Woah. That's just memory. Where's the read and write?

We don't need it. We built that functionality into our basic memory, and it's shared functionality. Every read true from memory trips the southern door; every read false from memory trips the northern door. Meanwhile, our northern and southern pressure plates are linked to the doors and hatches in our memory addresses, permitting only write true to memory, for instance, while our buffer bit is true.

Couldn't we build that functionality into our buffer, rather than our memory? Really, memory read/writes with addressing isn't built into either the memory or the buffer. It's a function that works between the two of them. The physical location of our memory addressing circuit doesn't matter-- we can build it next to the buffer, or we can build it next to the memory, or we can build it someplace else entirely. But we can't make it any simpler by building it one place than the other: we still need four paths per bit. Placing it near the memory lets us keep an eye on it at the same time that we keep on eye on memory, and since both are proportional in size to the same value (number of bits), that makes the most sense-- at least to me. Really, it doesn't matter where you put it.

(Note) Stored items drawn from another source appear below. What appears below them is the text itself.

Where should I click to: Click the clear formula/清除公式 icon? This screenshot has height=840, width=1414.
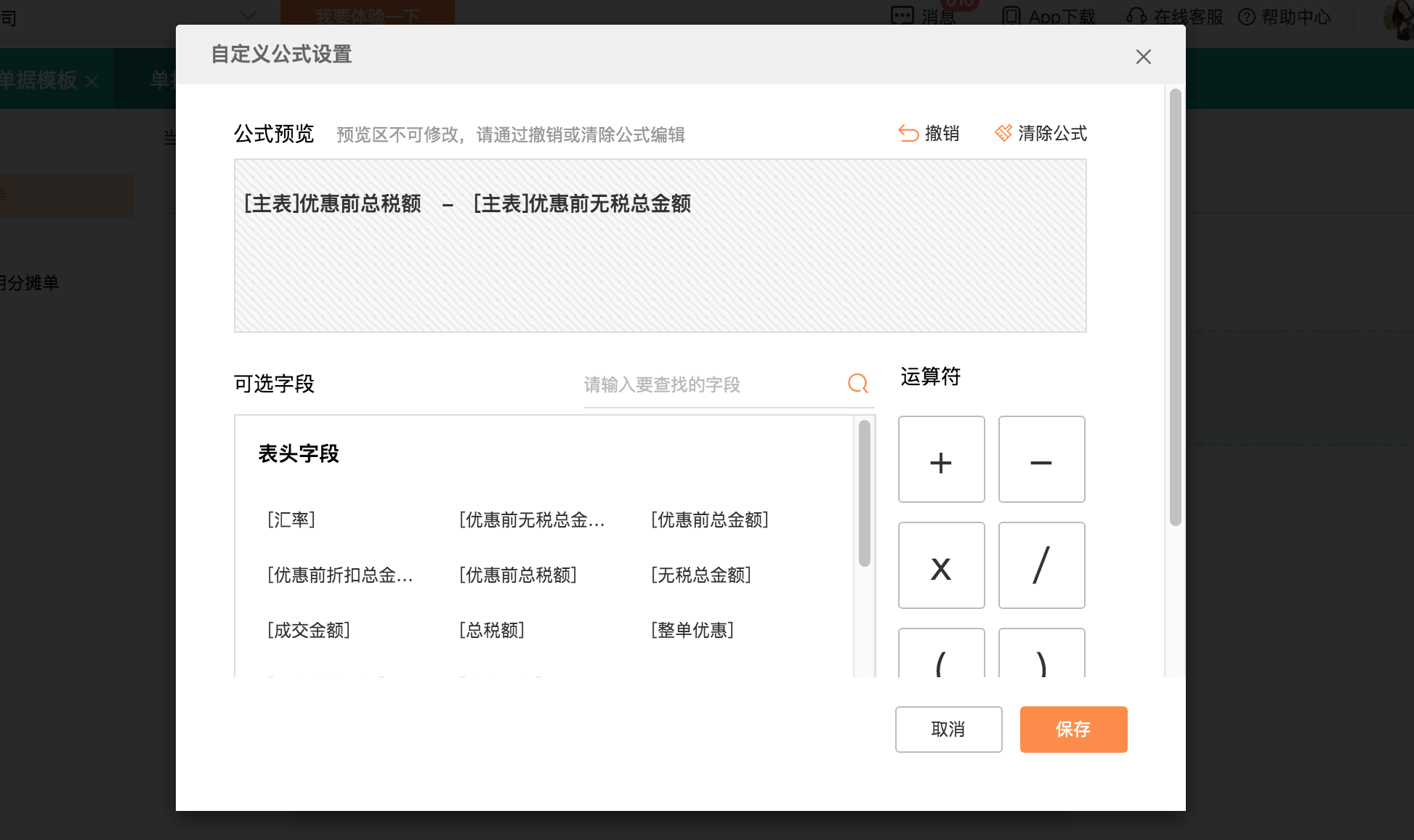tap(1001, 133)
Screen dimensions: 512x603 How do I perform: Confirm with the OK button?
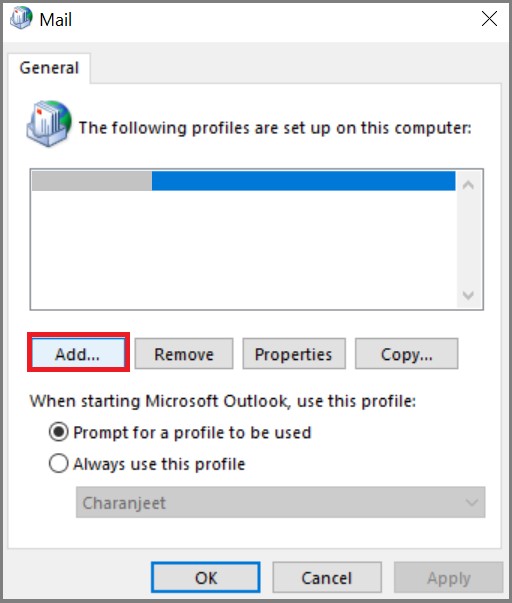(206, 577)
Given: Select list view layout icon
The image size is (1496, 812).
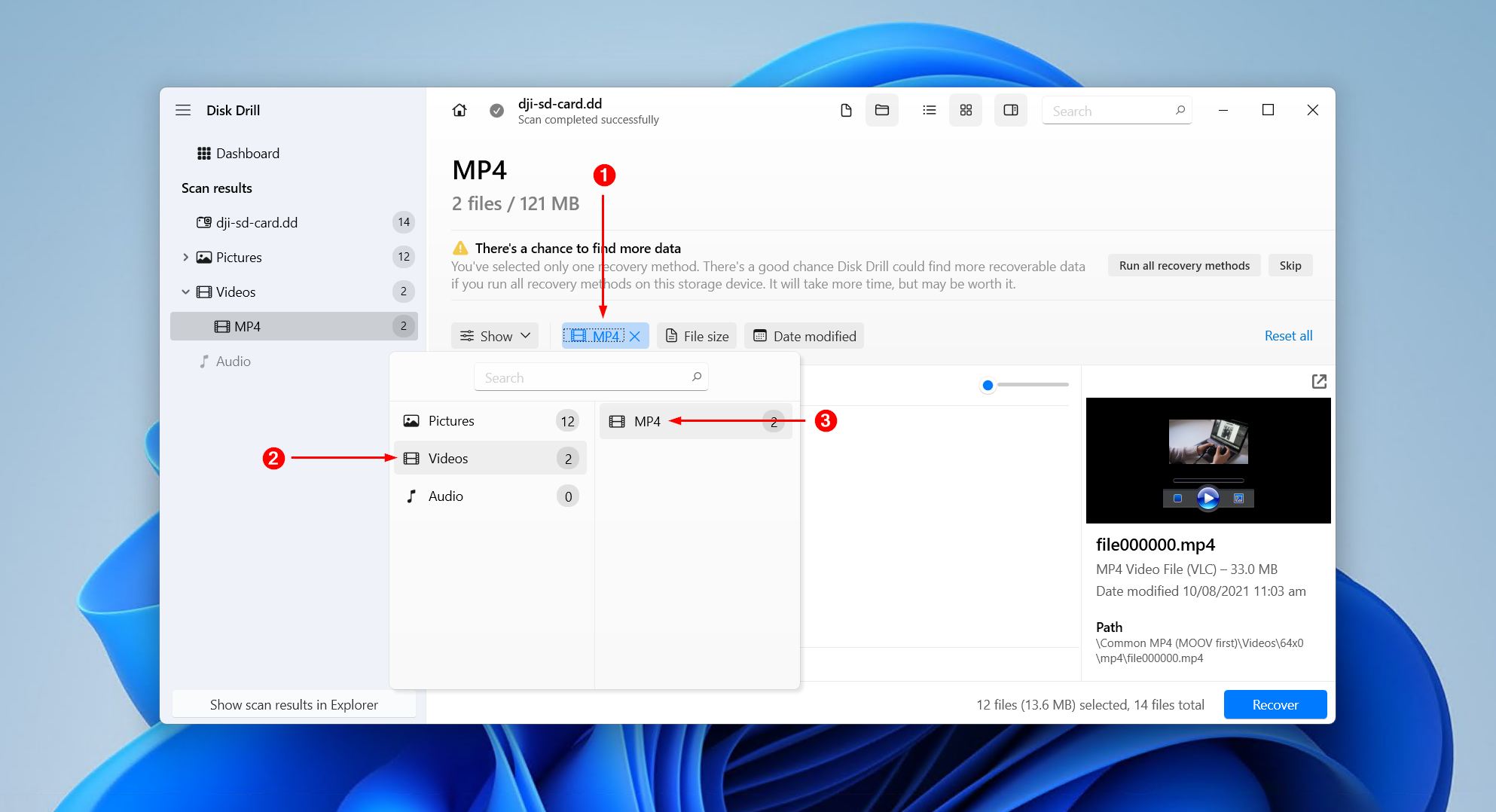Looking at the screenshot, I should coord(930,111).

So are we going to build in functionality, for instance, for our ordinal compare? Not yet. Remember, ordinal compares require two values. To do an ordinal compare with every piece of memory would take 16 compare circuits, if we had 16 words of memory! So really, what we need to do is give functionality to our buffer to write to at least one other new piece of memory-- a register. That way, we can read a value, write it to the register, read a new value, and run an ordinal compare on any two words.

But wait-- we might need to output something from our compare to a piece of memory, and the only way we have of writing to memory is through our buffer. So instead of reading from and writing to a single bit, we need to build our buffer such that it's capable of reading from at least 1 bit, and writing to at least 2 bits.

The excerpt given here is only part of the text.